### The problem
Reproduce exactly, with no other output, every line of the data below from the line containing "Where should I" to the end, inclusive.

### Raw data
BEGIN
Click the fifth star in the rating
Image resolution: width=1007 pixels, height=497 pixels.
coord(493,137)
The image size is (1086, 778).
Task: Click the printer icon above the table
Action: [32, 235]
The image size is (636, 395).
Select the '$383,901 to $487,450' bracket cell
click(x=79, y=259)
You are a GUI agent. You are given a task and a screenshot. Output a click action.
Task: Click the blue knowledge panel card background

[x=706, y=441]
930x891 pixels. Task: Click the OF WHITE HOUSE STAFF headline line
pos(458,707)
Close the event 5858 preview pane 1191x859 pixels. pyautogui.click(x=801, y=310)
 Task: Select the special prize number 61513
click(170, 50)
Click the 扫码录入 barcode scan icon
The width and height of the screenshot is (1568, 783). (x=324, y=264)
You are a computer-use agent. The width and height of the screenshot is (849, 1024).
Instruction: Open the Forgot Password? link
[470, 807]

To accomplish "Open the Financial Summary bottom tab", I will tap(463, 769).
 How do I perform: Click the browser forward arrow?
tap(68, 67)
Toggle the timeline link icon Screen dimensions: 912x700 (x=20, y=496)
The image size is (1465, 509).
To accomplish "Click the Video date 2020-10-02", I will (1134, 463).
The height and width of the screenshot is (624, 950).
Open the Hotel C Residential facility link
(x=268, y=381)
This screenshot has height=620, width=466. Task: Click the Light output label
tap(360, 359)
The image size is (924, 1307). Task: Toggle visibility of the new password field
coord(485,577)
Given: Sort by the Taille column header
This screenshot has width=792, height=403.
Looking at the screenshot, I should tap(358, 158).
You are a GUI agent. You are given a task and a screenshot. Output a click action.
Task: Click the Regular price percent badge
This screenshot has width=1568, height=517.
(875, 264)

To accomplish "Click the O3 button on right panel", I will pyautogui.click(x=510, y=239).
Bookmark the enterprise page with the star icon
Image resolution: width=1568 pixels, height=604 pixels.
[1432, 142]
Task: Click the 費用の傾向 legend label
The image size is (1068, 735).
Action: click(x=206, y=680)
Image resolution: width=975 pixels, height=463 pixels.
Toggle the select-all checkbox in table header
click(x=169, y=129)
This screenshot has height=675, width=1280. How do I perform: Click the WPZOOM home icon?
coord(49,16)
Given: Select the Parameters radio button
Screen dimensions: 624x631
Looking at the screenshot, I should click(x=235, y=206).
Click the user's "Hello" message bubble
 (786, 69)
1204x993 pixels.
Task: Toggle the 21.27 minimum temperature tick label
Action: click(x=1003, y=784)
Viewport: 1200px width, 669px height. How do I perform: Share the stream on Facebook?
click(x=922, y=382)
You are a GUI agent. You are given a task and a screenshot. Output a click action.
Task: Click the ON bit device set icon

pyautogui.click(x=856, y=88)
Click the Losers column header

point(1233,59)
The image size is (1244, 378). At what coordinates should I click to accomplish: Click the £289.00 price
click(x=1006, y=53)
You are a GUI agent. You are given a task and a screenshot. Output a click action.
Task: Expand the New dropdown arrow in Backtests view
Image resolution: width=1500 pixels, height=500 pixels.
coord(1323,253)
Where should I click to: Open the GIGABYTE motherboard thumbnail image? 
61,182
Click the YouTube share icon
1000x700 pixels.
END
### Reply
Where should I click to: Open the GIGABYTE motherboard thumbnail image? 
61,182
Click the YouTube share icon
1000x700 pixels.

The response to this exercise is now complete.